My grandmother, the great organist, died last year and her funeral was an amazing concert. A couple of cousins played the organ. One cousin played the piano piece that wooed my grandfather into marrying her. A few arias were sung.
I want Oh Divine Redeemer. And maybe something from Brahm’s Requiem. Could I have a whole choir sing something from Mozart’s requiem? That may be too self indulgent. I am in love with someone who plays the banjo so I’d like some banjo music, maybe a quartet–a bass, a fiddle, a guitar and a banjo. I like a number of old spirituals and could be persuaded by some gospel music as well. My funeral must have 5-6 spectacular musical numbers.
The night before, since this would be inappropriate for a church, I want a some indie rock band doing a show in remembrance of me. A local band that I am fond of would be fine. I would also allow for a bigger band than a little indie rock band, say, the Pixies or Radiohead.
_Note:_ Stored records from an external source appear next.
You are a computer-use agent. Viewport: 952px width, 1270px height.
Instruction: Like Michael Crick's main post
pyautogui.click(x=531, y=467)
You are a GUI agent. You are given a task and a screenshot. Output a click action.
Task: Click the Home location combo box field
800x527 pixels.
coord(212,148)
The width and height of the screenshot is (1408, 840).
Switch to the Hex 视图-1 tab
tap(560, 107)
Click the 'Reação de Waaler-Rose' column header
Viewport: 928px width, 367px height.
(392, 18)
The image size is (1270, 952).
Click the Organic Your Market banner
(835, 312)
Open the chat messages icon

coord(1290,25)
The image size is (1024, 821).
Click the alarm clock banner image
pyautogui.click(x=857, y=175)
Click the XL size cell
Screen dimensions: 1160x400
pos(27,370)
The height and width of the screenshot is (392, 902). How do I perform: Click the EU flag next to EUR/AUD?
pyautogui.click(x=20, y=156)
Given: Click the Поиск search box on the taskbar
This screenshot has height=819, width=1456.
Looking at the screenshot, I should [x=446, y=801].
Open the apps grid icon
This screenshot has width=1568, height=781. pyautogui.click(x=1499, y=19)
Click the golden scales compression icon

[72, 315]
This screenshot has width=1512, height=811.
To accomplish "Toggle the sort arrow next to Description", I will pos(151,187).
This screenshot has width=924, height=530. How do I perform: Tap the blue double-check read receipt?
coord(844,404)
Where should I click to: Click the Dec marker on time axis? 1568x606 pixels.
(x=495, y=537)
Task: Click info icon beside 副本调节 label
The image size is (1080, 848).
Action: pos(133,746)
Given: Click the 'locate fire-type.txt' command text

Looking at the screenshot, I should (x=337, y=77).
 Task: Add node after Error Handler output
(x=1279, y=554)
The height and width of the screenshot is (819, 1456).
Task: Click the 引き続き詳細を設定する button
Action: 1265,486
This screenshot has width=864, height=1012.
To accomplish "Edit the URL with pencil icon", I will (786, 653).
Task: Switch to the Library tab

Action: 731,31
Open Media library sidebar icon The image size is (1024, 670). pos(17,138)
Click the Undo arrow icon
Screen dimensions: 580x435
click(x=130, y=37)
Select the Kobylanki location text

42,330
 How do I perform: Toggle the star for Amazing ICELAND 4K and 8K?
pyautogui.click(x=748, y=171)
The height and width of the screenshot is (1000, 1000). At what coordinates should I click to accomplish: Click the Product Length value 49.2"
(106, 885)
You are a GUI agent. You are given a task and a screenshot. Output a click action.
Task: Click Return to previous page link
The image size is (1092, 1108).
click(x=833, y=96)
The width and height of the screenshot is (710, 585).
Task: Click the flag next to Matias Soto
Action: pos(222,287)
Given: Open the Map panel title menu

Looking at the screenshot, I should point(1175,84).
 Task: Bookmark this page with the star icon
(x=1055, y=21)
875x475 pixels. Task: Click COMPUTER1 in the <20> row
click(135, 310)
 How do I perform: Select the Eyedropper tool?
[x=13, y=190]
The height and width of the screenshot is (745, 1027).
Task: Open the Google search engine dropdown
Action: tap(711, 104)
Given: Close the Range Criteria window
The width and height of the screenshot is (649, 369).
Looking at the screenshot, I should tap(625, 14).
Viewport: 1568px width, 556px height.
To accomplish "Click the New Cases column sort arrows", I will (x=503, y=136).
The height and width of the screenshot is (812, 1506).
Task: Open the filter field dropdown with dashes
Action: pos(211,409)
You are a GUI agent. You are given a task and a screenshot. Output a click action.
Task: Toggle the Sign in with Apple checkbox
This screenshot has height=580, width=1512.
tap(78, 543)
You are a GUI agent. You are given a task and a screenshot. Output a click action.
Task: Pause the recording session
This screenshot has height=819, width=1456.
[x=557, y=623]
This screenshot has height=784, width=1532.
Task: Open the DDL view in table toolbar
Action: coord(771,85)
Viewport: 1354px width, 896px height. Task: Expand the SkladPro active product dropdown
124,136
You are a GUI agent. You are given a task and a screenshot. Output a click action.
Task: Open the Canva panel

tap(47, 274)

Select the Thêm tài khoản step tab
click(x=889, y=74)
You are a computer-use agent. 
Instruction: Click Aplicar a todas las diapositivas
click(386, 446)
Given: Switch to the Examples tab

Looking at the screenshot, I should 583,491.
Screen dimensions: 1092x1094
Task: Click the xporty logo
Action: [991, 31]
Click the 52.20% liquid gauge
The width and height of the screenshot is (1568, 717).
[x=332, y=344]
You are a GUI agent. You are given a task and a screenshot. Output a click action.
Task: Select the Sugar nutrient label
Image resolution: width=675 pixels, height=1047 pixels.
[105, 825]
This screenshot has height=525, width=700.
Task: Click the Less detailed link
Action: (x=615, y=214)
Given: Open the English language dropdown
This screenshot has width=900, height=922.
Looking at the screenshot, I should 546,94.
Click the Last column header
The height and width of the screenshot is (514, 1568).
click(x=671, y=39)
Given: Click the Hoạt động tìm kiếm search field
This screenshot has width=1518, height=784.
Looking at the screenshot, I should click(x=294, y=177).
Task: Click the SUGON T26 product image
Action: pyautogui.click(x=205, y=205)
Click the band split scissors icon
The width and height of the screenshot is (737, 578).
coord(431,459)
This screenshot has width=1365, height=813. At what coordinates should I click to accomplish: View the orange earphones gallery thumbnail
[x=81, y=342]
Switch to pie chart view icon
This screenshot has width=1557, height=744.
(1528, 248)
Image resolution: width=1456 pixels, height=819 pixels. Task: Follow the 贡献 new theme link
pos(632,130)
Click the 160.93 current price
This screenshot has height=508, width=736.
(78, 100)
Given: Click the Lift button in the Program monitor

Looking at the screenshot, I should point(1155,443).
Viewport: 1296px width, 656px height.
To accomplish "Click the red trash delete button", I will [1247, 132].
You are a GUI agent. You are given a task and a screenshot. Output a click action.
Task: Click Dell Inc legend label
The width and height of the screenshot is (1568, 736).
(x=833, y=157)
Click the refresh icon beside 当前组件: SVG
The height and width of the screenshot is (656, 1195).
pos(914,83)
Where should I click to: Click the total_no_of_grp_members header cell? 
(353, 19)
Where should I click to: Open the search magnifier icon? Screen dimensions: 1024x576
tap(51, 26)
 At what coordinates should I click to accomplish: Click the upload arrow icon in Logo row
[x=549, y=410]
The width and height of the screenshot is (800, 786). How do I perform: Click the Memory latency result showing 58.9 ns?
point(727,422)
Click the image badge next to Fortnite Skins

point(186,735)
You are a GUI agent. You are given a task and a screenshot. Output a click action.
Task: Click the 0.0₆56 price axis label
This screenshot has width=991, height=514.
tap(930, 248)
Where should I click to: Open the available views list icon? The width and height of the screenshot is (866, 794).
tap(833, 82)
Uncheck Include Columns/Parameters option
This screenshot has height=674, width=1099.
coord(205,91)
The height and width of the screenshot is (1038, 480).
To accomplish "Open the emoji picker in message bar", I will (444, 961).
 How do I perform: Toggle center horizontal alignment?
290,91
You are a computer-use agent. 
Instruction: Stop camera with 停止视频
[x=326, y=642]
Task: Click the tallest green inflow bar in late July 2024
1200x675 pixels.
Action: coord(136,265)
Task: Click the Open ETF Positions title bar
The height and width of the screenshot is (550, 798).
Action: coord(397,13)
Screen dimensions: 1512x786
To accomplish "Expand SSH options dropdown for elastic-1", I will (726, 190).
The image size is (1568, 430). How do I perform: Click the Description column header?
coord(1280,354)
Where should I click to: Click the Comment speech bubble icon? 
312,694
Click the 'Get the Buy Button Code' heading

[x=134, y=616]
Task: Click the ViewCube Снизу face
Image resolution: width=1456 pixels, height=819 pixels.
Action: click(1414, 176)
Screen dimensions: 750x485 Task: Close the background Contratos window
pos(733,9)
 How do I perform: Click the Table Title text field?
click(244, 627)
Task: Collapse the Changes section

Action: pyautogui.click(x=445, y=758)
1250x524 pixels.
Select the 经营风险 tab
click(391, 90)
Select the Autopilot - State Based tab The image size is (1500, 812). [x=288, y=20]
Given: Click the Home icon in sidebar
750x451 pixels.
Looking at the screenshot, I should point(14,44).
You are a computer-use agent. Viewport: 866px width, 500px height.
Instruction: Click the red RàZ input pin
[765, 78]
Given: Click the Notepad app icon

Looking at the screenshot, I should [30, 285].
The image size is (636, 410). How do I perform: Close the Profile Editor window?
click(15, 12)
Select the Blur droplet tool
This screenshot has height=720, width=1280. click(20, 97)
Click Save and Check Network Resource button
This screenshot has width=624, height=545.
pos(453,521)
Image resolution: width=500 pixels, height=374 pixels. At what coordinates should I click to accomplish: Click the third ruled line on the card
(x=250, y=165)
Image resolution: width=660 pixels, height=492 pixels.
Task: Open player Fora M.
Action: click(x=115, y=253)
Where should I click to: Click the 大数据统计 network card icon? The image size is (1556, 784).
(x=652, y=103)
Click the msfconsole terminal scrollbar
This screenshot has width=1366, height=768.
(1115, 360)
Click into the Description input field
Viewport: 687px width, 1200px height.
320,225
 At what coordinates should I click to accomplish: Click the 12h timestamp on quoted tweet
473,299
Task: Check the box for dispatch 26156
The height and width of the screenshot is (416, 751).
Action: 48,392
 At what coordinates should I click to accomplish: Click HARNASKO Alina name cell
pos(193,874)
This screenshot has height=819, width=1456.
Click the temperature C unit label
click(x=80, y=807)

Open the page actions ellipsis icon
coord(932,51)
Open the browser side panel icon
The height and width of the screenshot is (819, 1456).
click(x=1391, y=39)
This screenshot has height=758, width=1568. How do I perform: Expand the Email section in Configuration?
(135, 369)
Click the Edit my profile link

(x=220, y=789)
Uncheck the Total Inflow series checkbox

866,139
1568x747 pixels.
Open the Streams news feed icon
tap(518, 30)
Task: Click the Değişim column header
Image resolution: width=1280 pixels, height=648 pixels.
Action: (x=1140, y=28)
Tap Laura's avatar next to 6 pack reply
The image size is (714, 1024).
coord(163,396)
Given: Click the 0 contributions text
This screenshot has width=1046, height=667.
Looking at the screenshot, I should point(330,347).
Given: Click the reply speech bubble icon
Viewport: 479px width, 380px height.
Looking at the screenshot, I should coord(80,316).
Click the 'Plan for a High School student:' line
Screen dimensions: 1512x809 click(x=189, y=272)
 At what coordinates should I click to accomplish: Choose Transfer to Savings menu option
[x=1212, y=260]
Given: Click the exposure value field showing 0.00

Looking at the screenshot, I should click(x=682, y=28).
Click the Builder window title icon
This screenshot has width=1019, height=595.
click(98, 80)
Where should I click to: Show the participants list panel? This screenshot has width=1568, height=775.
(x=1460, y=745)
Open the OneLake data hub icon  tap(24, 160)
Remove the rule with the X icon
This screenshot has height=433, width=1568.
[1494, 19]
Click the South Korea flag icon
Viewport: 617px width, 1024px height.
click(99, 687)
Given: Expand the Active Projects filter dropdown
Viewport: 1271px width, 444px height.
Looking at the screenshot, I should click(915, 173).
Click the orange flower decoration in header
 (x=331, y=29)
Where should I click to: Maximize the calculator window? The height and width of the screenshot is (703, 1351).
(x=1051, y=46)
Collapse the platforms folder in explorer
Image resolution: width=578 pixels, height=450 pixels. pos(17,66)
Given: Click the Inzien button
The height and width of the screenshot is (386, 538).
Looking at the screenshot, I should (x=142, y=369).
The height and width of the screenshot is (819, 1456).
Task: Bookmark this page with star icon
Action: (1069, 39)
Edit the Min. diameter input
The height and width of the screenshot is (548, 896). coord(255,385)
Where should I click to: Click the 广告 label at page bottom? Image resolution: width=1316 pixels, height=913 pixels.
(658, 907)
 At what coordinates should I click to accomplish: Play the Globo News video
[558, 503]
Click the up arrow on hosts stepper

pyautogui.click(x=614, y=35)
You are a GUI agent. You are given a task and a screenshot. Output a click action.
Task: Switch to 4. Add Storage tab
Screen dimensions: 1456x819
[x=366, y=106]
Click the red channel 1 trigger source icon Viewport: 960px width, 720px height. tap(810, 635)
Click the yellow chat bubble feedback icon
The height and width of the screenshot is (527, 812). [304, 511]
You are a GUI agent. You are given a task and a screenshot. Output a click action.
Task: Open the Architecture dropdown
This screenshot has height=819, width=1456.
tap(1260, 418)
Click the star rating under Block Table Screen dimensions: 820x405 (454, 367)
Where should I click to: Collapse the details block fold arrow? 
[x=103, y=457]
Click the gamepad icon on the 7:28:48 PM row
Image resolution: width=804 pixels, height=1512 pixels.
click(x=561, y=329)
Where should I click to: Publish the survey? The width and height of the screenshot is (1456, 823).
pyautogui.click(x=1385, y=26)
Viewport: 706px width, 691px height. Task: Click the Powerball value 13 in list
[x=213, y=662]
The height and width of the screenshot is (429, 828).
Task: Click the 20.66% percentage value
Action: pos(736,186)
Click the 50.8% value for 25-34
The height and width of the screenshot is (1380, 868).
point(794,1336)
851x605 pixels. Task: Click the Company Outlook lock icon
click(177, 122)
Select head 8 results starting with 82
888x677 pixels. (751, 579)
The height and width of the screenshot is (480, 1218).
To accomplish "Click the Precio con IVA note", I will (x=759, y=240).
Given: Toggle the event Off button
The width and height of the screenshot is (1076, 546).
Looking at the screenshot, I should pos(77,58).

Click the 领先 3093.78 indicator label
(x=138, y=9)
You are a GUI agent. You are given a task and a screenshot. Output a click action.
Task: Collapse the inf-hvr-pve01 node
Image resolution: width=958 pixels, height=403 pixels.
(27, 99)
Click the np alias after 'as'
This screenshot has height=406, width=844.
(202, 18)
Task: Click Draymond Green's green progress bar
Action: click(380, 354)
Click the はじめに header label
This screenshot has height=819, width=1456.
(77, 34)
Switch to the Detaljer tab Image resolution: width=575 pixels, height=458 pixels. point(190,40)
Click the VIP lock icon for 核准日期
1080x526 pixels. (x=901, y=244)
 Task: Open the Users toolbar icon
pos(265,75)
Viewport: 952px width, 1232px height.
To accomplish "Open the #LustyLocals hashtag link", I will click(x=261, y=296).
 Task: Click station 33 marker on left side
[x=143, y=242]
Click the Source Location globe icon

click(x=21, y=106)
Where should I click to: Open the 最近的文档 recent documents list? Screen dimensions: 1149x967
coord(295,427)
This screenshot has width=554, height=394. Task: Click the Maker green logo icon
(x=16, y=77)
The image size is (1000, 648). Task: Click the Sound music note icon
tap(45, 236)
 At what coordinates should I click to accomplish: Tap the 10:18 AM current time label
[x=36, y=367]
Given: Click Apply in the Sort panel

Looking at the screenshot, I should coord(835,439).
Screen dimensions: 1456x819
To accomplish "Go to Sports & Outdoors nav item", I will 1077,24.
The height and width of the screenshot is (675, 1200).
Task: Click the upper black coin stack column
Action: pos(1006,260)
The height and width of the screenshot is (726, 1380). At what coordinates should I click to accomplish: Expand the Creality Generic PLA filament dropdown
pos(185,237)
I am still undecided on the open mic-ness of my funeral. My grandfather had a simple graveside service and we all told stories about him, a testimony meeting of sorts. I liked that. I don’t want sermonizing or a preacher. I just want stories. About how funny I am, or bumbling, or creative, or flaky. I want stories about how people loved me, or when they sometimes hated me. My godliness and my worldliness. There would have to be a time limit however, especially with all the musical numbers, and Mormons. Give them a mic and sometimes they can talk forever.
Everyone should come with a new article of clothing from a thrift store. It doesn’t need to be outlandish or ugly like most of my clothes but something from a thrift store. To commemorate my life of thrift store service.
I also want funeral favors. I am famous among my friends for self-absorbed birthday party favors. One year, t-shirts saying I heart Amri. Another year at my Asian themed birthday party, it was magnets. I Rove Amli. I’m thinking bumper stickers or pencils as the funeral favor.
I like flowers but am also for having people donate to favorite charities. I like people getting together to eat afterwards too. Funeral potatoes are quite nice especially if you can add sweet potatoes.
I would like to be cremated. I just heard on NPR on Saturday that they have new huggable urns. I could record my voice and when you hug the urn it would speak, saying: you feel guilty now for being mean to Amri, don’t you? or I’m sorry if you don’t go to heaven like me.
Has anyone else planned their own funeral? Is it morbid? What’s most important to you when people remember you at your funeral? And what do you hate about funerals? Should funerals be planned for the deceased or for the living? Should they indulge Amri or those she leaves behind? Any ideas for a better funeral favor? I’m open to suggestions.